Can you tell that she's a mom too? And that she wished she'd been able to stay at home for a while when her kids were little? And that she thinks that women should help each other out in the workplace? I do love her. So, yeah. I'm back at work. Today went great. I love it. Ask me again on Friday, when Ellie is alone at "preschool" and her daddy doesn't take the morning off work to stay with her in her classroom all morning.

Wednesday, January 19, 2005

Tuesday, January 18, 2005


So, tonight I was trying to wax my eyebrows before bed. (You didn't know that I do that? I do. Not as often as I should, apparently.) I used to use the wax you heat up in the microwave. Then I found the stuff that you just hold over an open flame for 4 seconds then apply. I put a kleenex on the vanity to catch any drips of melted wax.

I was using a different lighter tonight, and it must have a hotter flame or something. Because I set my kleenex on fire - twice! Sheesh. I'm so tired that it took me a moment to process it. Huh. I stopped holding down the button on the lighter thingie. But there's still a flame. Pretty! Then I blew it out.

Anyway, this reminds me of the worst time I ever mucked up my eyebrows. It was two days before my sister-in-law's wedding and I was running late, as usual. I was trying to wax my eyebrows in a hurry then jump in the shower then finish packing then hurry to the airport to get to the wedding.

I didn't wait long enough for the wax to cool (this was back in the microwave days). It was still pretty hot when I slapped it onto my skin, but it's always hot and I didn't pay too much attention. I ripped off the wax, it hurt, and I cleaned up the area with tweezers. Then I took a really hot shower. Later I noticed that a scab was forming over my right eye. A big, ugly scab. I'd ripped off some skin with the hot wax. And burned the sensitive skin underneath. And compounded the whole situation by pouring really hot water over it for 10 minutes in the shower.

There was no hiding this ugly scab. When I got to Virginia, my sister-in-law and I went to have our nails done. The technicians asked me what I'd done to my face, then spent a fair amount of time snickering and making fun of me in Korean. I couldn't understand their words, but the meaning was pretty clear.

And the next day, the wedding day, the poor woman who was doing make-up for all of us in the wedding party didn't know what to do with me. "I can't cover that up," she said. She tried valiantly. And I just looked like I had a terrible growth above my right eye.

Yet I still wax my own eyebrows. I never learn.

Sunday, January 16, 2005


Sometimes, I live with a caveman. Those who know Paul in real life will not believe me. But I tell you, this guy can be moody! That's not when he regresses to a pre-verbal state, though. That only happens on two very special occasions.

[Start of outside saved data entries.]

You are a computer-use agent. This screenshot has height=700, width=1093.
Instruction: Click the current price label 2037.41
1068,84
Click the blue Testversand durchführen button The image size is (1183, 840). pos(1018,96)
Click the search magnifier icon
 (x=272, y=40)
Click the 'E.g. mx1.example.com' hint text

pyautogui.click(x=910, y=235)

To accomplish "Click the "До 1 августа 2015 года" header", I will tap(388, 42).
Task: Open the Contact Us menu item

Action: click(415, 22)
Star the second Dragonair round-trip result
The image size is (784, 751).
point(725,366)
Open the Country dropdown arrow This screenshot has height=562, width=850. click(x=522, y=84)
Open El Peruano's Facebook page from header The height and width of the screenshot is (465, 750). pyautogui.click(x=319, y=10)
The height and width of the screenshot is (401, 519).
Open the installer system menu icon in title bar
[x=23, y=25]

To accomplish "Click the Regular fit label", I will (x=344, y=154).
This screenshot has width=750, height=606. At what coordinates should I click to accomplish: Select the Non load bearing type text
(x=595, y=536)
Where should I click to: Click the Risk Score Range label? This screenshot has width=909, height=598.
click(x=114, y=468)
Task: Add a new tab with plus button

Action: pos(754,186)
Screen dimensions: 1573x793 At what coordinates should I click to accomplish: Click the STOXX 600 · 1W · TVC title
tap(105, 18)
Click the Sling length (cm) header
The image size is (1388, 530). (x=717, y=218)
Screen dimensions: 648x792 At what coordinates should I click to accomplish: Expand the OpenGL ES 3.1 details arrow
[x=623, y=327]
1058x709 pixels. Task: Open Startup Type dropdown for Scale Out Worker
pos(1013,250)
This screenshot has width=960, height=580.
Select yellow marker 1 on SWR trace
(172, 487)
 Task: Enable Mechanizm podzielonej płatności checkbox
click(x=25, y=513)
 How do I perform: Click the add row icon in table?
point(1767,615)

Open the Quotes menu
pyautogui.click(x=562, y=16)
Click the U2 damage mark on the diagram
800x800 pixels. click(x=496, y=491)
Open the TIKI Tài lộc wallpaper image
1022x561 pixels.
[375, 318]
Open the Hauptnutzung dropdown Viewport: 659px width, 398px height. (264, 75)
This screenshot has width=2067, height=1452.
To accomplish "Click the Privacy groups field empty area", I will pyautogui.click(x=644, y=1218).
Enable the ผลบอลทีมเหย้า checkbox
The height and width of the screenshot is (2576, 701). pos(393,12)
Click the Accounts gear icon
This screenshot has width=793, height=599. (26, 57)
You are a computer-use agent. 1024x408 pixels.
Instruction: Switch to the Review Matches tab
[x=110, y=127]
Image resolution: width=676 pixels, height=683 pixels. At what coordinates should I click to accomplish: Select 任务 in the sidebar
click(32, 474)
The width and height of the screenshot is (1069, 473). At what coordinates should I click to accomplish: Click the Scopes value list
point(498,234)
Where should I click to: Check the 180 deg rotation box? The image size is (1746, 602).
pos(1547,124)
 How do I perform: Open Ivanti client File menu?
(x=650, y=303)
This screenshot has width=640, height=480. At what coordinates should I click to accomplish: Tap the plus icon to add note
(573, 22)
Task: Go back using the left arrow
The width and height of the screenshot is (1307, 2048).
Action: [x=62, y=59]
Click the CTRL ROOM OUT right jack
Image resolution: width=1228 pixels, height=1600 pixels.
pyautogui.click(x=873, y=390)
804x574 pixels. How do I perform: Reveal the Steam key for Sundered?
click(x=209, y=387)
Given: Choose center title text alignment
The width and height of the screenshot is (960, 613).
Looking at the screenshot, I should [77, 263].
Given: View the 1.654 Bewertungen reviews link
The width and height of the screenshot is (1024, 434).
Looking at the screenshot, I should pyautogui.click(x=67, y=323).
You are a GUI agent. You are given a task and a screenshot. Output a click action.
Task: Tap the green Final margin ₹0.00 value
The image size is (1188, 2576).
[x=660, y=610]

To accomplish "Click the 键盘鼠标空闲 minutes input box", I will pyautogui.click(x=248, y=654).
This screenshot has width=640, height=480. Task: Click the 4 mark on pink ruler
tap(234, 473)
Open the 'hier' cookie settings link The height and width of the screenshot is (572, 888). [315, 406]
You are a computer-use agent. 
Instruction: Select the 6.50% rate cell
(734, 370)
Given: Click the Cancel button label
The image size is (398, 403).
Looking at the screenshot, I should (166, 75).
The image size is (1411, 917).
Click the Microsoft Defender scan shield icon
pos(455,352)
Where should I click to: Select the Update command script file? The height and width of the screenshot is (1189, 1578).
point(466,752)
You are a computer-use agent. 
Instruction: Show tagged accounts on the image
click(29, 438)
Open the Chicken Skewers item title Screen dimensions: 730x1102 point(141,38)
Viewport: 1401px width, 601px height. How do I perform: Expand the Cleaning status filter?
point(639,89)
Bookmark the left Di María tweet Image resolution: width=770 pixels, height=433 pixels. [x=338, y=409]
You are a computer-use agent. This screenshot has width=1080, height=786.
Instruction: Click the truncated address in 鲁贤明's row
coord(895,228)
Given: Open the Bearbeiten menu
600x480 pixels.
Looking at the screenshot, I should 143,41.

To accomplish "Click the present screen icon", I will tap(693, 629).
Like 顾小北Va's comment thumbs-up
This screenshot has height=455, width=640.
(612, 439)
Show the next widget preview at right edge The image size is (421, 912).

First, when he's holding a sleeping baby. The baby has fallen asleep in the car and he's bringing her in. "Hi!" I say, softly. If I'm lucky, I get a slight grunt. Anything more expressive would wake the baby (the baby that has slept easily through home repairs and tornado sirens). And that includes anything that would involve moving the face, like a smile. Later, I might get a "Sorry, I didn't want to wake the baby." You gotta watch out for those 100 watt smiles. They're like alarm clocks.

Second, when he's sleepy. Oh, man, I have never been able to understand this guy and sleep. When he's sleepy, he sleeps. Once, we were at a lock-in at a YMCA, playing spades, and he fell asleep on his cards. Several times he's left a party, presumably to go to the bathroom, and I've found him much later fast asleep on the bed in our room. When he's tired, nothing keeps him awake: not will-power, not responsibilities, not lovin', nothing (and that's about all the detail I'll go into on that point, thankyouverymuch).

And when this guy is sleepy, he's hardly human. This is especially annoying or funny, depending upon how tired I am at the time, given that he's so sweet and considerate most of the rest of the time.

One recent morning, Ellie woke us up early. Waaaaay too early. I woke first, stood up to slide my feet into my shoes, and - 'click.' That would be the bathroom door shutting. Guess - just guess! - what I was planning to do first thing in the morning. Right. So I sighed and sat back down on the bed and waited. And waited. Eventually, I said, "Paul?!"

"Huh? Ungh."

He'd been sleeping in there. OK, well, now I'm going in there and he's taking care of the baby, right? Nah, he's fast asleep across the whole bed when I come out of the bathroom. This later became a big fight (hey, we were tired, OK?) but we all know who was really at fault, right? I mean, where else was I headed first thing in the morning before he cut me off?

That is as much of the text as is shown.